People looked at him and thought: Lonely. It’s a shame, they’d say and shake their heads, he has no one. Not a living soul to talk to. To them, the headshakes were an expression of caring. Christian compassion. To Honesty, they were an expression of judgment and difference. In their minds, empathy was enough. They cared so they could stay away from him. Maybe, they would never admit to thinking, his weirdness is contagious.
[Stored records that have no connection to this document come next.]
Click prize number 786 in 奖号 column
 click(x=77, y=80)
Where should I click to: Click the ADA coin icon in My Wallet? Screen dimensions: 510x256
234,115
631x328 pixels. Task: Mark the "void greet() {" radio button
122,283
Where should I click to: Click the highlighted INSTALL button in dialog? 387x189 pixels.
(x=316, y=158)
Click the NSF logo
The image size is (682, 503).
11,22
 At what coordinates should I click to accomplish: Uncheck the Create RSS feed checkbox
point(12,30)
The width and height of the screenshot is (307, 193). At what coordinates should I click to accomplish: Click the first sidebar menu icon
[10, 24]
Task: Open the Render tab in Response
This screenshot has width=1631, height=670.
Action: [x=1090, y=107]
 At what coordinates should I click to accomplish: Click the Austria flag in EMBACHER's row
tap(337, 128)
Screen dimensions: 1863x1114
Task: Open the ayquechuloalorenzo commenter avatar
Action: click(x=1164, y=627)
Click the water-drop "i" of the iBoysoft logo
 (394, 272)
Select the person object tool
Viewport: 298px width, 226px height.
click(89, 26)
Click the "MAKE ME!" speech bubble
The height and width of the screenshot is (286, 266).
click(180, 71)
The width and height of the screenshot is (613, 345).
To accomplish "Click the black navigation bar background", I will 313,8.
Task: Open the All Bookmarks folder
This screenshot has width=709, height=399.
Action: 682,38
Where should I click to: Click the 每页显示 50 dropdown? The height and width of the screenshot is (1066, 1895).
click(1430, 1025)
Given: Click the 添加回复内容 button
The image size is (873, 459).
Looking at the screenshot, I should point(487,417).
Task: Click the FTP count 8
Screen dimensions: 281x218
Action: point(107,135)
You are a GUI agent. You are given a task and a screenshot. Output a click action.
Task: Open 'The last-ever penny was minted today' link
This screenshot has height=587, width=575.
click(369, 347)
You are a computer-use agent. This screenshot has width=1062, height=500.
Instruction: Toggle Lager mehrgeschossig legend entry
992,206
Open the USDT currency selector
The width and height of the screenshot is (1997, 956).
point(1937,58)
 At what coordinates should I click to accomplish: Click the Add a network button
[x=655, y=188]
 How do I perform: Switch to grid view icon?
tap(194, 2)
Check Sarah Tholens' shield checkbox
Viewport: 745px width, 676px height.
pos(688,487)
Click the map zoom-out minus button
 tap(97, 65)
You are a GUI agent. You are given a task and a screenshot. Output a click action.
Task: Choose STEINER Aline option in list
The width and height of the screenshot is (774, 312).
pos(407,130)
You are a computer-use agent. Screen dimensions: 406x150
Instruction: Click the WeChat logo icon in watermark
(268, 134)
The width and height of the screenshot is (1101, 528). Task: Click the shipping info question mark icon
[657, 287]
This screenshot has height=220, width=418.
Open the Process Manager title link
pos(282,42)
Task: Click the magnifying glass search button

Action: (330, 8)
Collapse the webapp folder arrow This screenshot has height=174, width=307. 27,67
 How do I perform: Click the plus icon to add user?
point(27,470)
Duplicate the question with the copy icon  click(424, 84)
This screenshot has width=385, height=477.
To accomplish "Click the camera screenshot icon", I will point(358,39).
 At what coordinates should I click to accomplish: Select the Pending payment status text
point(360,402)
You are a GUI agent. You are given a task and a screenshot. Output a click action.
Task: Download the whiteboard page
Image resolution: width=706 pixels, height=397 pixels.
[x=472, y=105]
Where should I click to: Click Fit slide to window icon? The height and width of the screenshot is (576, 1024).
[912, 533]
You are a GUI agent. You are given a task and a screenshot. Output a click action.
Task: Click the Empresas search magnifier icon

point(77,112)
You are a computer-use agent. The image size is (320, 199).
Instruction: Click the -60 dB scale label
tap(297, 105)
He looked at them and thought: Silly. They just yap away their days, he’d think – that is when he stopped to think about them at all. To them, the world is small, limited to each other and their disregard for the unknown. To him, the world is boundless, swollen with beauty: words, movement, breath, touch, fire and ice, sea and sky, soaring eagles and marching ants, music and mourning, fields of cotton and bricks and mortar, endlessness and end. At times, the beauty, the extraordinariness, is unbearable. At times, it makes him cry. But it never ever makes him lonely. Maybe, he’d think – those times he stopped to think of them at all – wonder and awe of the world is contagious. Maybe, I will stop and say hello.

The First Two

Climb to the Top
108 words in 5 minutes
The bumper sticker is taped to the inside rear left window of the mini cooper. It’s forest green; the mini, not the sticker. The color of the car doesn’t matter much to this story, and it matters not at all to the body that was just a few short weeks ago stuffed in its trunk. It’s just that it’s a nice color. The sticker says: This car climbed Mt. X. Other drivers reading the sticker think: “Fun adventurer!” For the little man driving the car, the souvenir of his mountainous climb to bury the body that was once his wife is his small personal joke on the world.

Eye of a Needle
110 words, written in 5-10 minutes
The curious little nose poked its way through the thin opening between the floor and the trim. Its body followed shortly behind, pressing itself flat as a board to make the trip. Keeping up the rear was the long gray tail. (Those mice. Their little bodies can squeeze into any space their little nose does.) Now through the hole, the mouse, like a sponge or piece of squished Wonder bread, sprung back to his original state just in time to see the paw-shaped shadow descending. By the time he made it to the cat's mouth, it didn't matter whether he was flat or fat, because he was about to be dead.

Once upon a time

The night of the mouse -- or was it the night of Realms of the Unreal -- Brian suggested journaling/writing about all that stuff in my head about all that stuff like death and aging and worry and fear. So I did. And now I do. The first thing I wrote was about the mouse, I think. Maybe it was the thing about the guy in the mini with the bumper sticker who killed his wife and buried the body. In any case, they are all written in 10 minutes; average 100 words; and are unedited (for the most part). Some are from something my head is dwelling on; some are from something I see; some are just my desperate attempt to do anything but work. Fiction and fact and thought and feeling. With endings or without.

Anyway, sometimes I'll put them here.